TV'S PETE DUEL FOUND SHOT; SUICIDE 'PROBABLE'
'Alias Smith' Star Killed With Own Gun, Police Report
by Doug Shuit, Times Staff Writer
Los Angeles Times, January 1, 1972
Actor, Peter Duel, 31, a star of the television series, Alias Smith and Jones, was found shot to death with his own gun in his Hollywood Hills home Friday, police said.

Investigators said the death was a "probable suicide". A coroner's office spokesman said the single gunshot wound in the right temple "was consistent with a self-inflicted type of wound."

It was reported that Duel, who spent Thursday night at home with a girlfriend watching his show and a basketball game on television, had been despondent over a drinking problem.

The body of the dark-haired actor was found lying next to a Christmas tree in the living room of his rustic, two-bedroom home at 2552 Glen Green Terrace. A snub-noted, .38-caliber revolver, which he usually kept in a bedroom, lay at his feet, police said.

Miss Diane Ray, 29, an unemployed secretary who was with the actor Thursday night, reported the death at 1:25 a.m. Friday, police said.

Drinking Problem Told

Police said that during questioning of Miss Ray and the actor's brother, Geoffrey Deuel, 28, also an actor, it was reported that Duel--who had shortened his family name--was despondent over his heavy drinking.

Last June, Duel entered a plea of guilty to a felony drunken driving charge stemming from an accident in West Hollywood in which two persons were injured, court records showed. Included in the terms of probation was the condition that the actor refrain from drinking and stay out of bars.

Duel played Joshua Smith opposite actor Ben Murphy, who plays Thaddeus Jones, in Alias Smith and Jones, a popular Western series.

Hollywood Det.
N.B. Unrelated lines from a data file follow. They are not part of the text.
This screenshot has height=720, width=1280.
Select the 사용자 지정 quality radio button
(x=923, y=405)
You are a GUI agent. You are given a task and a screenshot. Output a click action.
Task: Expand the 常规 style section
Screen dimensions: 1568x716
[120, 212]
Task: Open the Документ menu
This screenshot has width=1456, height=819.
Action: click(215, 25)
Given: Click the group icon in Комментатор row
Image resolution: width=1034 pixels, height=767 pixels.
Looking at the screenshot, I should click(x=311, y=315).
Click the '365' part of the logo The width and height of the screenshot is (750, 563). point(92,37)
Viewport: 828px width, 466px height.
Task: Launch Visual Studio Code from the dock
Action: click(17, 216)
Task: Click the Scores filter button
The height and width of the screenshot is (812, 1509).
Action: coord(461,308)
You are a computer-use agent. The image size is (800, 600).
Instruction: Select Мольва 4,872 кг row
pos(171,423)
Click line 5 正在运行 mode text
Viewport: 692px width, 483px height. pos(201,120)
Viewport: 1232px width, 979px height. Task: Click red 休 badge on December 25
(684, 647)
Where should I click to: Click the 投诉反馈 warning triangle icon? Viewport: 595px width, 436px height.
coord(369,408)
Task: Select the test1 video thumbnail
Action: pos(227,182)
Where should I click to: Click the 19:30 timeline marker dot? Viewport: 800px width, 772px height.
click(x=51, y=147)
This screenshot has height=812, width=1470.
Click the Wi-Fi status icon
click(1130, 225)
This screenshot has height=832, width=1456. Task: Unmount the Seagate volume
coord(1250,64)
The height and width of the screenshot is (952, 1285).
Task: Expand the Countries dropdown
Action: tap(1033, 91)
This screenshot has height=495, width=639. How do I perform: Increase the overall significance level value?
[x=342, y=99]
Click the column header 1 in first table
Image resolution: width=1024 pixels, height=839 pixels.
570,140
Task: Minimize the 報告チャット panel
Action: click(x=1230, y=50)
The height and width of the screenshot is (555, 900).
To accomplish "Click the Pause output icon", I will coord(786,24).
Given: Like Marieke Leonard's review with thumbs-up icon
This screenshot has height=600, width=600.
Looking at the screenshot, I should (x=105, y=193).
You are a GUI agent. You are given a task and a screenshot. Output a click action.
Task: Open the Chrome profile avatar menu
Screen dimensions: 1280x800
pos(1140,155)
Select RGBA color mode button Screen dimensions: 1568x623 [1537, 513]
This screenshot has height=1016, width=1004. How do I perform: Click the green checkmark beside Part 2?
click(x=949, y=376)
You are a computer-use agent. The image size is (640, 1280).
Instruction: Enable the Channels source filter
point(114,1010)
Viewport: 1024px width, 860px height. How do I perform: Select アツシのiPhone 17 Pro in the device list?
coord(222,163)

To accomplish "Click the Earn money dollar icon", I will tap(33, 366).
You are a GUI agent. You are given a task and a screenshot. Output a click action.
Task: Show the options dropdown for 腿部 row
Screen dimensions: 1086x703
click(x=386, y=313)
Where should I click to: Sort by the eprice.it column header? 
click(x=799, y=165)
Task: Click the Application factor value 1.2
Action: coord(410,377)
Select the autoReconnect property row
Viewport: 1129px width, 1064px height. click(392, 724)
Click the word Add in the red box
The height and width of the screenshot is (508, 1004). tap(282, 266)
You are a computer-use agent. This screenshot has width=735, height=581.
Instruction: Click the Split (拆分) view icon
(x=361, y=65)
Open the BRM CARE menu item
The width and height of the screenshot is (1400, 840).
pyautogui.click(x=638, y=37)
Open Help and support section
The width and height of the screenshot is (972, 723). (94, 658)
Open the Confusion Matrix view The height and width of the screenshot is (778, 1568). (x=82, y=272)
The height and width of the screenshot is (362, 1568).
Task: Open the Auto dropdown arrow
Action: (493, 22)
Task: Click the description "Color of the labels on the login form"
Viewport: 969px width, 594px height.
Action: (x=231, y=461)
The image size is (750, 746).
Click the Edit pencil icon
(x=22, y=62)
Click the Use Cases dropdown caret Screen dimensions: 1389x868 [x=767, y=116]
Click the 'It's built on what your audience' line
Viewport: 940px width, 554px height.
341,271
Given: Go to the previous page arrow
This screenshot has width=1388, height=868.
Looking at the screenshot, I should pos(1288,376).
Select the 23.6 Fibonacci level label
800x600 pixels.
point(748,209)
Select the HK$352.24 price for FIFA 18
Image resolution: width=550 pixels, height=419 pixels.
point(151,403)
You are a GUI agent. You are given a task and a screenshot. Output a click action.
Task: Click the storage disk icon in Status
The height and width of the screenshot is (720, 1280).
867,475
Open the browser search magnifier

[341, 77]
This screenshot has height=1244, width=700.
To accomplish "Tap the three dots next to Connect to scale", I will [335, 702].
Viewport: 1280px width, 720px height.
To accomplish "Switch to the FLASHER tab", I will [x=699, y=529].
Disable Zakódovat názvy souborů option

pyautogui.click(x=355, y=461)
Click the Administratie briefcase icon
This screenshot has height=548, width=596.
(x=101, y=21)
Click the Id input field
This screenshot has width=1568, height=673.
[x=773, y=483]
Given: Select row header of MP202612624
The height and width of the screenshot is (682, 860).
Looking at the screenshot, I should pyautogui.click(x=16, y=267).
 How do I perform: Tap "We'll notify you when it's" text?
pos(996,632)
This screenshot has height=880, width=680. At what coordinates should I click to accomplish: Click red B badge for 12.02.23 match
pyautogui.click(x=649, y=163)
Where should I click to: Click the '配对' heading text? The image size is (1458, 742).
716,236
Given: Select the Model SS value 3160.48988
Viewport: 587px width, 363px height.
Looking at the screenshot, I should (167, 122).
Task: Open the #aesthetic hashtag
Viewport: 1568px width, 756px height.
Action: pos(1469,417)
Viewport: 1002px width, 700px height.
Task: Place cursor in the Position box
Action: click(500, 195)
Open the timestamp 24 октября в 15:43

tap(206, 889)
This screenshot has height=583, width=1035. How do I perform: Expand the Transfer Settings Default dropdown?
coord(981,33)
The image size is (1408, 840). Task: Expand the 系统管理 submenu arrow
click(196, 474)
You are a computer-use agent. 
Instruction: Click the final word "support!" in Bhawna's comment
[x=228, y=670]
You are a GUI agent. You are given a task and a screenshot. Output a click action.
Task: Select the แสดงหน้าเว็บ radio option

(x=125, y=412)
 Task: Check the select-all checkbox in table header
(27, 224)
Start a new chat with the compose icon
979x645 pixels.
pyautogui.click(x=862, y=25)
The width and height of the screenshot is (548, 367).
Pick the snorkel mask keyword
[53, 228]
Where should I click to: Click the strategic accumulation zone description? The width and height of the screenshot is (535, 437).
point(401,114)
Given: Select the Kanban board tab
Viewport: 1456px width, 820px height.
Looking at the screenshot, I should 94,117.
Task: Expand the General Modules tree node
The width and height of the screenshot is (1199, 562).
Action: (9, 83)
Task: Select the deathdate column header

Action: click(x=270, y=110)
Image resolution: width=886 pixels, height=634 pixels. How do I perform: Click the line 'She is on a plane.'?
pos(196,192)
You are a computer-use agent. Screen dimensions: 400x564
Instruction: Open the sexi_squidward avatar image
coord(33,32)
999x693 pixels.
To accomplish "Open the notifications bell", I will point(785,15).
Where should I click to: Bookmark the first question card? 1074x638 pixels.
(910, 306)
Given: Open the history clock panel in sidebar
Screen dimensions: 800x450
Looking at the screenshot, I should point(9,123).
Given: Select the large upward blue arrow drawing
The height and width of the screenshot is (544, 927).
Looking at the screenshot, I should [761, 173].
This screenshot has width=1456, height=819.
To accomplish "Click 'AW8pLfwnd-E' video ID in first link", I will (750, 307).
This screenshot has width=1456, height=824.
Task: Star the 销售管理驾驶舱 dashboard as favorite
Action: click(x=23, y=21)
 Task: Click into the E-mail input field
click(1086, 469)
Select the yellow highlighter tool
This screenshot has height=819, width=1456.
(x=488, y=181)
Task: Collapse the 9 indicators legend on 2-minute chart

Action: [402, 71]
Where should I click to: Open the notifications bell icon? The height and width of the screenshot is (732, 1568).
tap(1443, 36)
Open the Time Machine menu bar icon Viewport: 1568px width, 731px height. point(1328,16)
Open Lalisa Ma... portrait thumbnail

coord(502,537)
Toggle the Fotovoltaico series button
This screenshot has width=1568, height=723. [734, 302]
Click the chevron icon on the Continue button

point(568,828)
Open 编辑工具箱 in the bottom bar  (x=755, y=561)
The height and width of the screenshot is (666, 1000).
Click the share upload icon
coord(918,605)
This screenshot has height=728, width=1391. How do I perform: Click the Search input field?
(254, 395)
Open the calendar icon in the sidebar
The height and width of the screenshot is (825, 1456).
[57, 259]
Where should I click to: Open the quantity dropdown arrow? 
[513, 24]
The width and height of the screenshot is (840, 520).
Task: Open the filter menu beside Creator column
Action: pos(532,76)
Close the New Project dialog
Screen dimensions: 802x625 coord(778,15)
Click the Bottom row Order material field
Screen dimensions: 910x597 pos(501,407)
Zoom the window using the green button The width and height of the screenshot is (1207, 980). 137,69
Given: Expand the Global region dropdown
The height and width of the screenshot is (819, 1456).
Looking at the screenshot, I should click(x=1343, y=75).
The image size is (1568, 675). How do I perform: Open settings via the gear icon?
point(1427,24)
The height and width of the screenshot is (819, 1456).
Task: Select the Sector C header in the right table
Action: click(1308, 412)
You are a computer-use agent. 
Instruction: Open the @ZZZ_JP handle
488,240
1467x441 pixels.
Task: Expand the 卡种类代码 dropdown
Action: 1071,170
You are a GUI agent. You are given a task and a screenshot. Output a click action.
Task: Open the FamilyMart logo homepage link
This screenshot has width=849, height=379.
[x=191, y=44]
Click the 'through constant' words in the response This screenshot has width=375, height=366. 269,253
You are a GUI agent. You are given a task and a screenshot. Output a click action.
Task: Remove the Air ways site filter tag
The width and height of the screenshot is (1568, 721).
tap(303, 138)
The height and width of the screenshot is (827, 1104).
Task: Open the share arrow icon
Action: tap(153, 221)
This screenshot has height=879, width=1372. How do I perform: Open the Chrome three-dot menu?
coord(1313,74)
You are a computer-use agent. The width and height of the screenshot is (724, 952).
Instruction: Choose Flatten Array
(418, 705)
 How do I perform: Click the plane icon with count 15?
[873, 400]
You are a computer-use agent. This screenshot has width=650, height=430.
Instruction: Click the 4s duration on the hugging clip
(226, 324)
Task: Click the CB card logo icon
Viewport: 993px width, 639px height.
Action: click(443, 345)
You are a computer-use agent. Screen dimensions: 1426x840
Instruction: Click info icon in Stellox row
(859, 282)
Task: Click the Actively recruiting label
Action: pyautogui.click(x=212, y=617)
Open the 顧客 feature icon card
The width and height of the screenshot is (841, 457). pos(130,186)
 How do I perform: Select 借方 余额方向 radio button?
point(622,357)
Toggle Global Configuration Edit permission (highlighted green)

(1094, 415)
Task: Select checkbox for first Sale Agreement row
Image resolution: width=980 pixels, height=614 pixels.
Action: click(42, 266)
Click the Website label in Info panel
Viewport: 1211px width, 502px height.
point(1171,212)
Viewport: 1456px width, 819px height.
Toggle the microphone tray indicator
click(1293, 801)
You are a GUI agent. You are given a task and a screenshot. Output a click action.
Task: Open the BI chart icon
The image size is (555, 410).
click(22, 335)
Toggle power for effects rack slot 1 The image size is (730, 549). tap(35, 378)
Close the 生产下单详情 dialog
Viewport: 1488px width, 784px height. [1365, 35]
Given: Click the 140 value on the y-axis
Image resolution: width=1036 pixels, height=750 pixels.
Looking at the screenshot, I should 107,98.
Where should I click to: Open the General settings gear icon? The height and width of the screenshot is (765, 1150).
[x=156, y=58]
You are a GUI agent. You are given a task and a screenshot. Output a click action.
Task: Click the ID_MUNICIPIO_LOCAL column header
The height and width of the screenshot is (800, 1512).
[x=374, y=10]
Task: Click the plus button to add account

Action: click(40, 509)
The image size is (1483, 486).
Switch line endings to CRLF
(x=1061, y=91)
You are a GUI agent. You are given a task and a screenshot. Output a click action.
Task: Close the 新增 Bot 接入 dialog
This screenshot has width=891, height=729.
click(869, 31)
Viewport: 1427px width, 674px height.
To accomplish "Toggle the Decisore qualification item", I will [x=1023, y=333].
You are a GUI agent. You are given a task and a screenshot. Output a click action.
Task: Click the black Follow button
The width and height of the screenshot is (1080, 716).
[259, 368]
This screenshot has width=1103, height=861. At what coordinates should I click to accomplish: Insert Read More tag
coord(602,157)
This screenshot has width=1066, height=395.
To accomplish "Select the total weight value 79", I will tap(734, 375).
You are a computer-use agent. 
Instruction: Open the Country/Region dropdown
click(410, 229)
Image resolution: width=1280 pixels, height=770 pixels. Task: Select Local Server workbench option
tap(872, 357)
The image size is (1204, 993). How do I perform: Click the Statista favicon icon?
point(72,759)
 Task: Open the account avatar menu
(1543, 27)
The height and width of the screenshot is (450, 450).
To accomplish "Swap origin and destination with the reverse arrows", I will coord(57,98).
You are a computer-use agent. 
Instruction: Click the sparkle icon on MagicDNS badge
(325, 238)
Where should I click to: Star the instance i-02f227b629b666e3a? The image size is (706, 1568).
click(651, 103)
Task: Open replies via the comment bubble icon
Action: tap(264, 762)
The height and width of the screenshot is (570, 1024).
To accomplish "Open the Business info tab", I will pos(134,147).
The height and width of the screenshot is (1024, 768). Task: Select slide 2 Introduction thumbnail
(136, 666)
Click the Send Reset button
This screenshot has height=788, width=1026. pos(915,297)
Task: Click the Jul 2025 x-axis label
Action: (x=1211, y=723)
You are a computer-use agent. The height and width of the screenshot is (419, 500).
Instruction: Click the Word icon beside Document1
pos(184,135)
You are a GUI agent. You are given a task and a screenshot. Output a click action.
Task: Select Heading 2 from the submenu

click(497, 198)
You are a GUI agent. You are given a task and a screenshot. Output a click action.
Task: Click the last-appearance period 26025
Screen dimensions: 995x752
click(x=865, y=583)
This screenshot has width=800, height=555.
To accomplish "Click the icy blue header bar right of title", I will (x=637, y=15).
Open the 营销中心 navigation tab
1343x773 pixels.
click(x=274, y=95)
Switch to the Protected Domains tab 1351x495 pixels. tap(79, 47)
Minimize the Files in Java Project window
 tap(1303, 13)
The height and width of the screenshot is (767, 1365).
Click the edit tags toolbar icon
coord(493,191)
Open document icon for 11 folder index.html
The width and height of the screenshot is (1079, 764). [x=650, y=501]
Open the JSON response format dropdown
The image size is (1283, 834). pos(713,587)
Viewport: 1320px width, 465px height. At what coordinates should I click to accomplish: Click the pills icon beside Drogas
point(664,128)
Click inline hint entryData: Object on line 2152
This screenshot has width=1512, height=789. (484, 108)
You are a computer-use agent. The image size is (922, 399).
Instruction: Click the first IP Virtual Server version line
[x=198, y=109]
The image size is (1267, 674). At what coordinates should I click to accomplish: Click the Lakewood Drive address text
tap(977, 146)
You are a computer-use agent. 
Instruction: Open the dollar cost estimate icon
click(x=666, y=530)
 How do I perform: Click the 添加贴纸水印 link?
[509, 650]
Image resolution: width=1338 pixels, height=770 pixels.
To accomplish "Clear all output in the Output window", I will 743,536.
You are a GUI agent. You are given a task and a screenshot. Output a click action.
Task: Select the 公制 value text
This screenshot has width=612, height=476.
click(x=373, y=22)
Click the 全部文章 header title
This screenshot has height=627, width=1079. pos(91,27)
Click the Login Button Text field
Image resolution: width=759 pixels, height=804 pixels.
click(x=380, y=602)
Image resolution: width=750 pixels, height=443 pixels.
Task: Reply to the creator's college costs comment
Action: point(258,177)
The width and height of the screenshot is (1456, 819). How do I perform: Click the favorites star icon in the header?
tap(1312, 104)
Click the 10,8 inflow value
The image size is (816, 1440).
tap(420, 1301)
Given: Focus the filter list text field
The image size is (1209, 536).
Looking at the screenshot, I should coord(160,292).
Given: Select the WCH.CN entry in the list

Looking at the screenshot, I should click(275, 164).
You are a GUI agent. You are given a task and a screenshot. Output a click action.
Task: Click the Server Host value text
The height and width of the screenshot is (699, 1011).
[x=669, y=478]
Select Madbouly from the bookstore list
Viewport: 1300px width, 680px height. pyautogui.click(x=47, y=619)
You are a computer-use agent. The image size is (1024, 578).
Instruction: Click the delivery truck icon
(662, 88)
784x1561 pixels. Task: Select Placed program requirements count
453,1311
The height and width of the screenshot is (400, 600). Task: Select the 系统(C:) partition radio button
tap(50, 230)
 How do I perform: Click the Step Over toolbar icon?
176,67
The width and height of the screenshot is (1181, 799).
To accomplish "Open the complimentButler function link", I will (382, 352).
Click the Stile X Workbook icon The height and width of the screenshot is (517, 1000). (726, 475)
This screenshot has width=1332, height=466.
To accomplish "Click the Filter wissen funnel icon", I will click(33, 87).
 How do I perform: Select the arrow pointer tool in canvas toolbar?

Eugene Kamadol said Miss Ray told officers that she and the actor, a bachelor, had watched the television show and then the Los Angeles Lakers-Seattle Supersonics basketball game on television.

Miss Ray said she was in a bedroom when Duel came in, took the pistol from a drawer and said, "I'll see you later," Kamadol said.

A short time later, Miss Ray said she heard the shot, the detective related.

Officers found two empty shell castings in the revolver. One of the shells apparently had been fired about a week earlier at a telegram Duel received from the Screen Actors Guild saying he had lost an election to the guild's board of directors, police said. The telegram had been pinned to a wall.

The bullet that killed Duel passed on through a window and landed on the floor of a carport across the street.

Duel, who spent two years at St. Lawrence University in Canton, N.Y., before leaving to study acting at the American Theater Wing in New York City, said in an interview four weeks ago that acting in a television series "is a big fat drag to an actor who has any interest in his work. It's the ultimate trap."

"Such a Dreadful Bore"

"It isn't the work that tires you, it's that it's all such a dread bore that it makes you weary, weary...." he said.

Before getting his role in Alias Smith and Jones, currently in its second year on the ABC network, Duel was a regular in the television series Gidget and Love on a Rooftop.

Besides his brother, Duel leaves his parents, Mr. and Mrs. J.B. Deuel, and a grandmother, Mrs. J.B. Deuel, all of Penfield, N.Y.

Memorial services are scheduled for Sunday at 3 p.m. at Glasband-Willens Funeral home in Hollywood. The body will be flown to Penfield for funeral services and interment.

Photo Caption: MOURN ACTOR'S DEATH-- Geoffrey Deuel, brother of TV's Pete Duel, leaves the Hollywood police station with a friend, Jane Saghner, on right, and Diana Ray, a friend of the actor who was found shot to death with his own gun. The actor starred in Alias Smith and Jones.

Photo Caption: SHOOTING SCENE--Peter Duel's home where the actor was found dead. Circled is hole in window here bullet apparently passed through.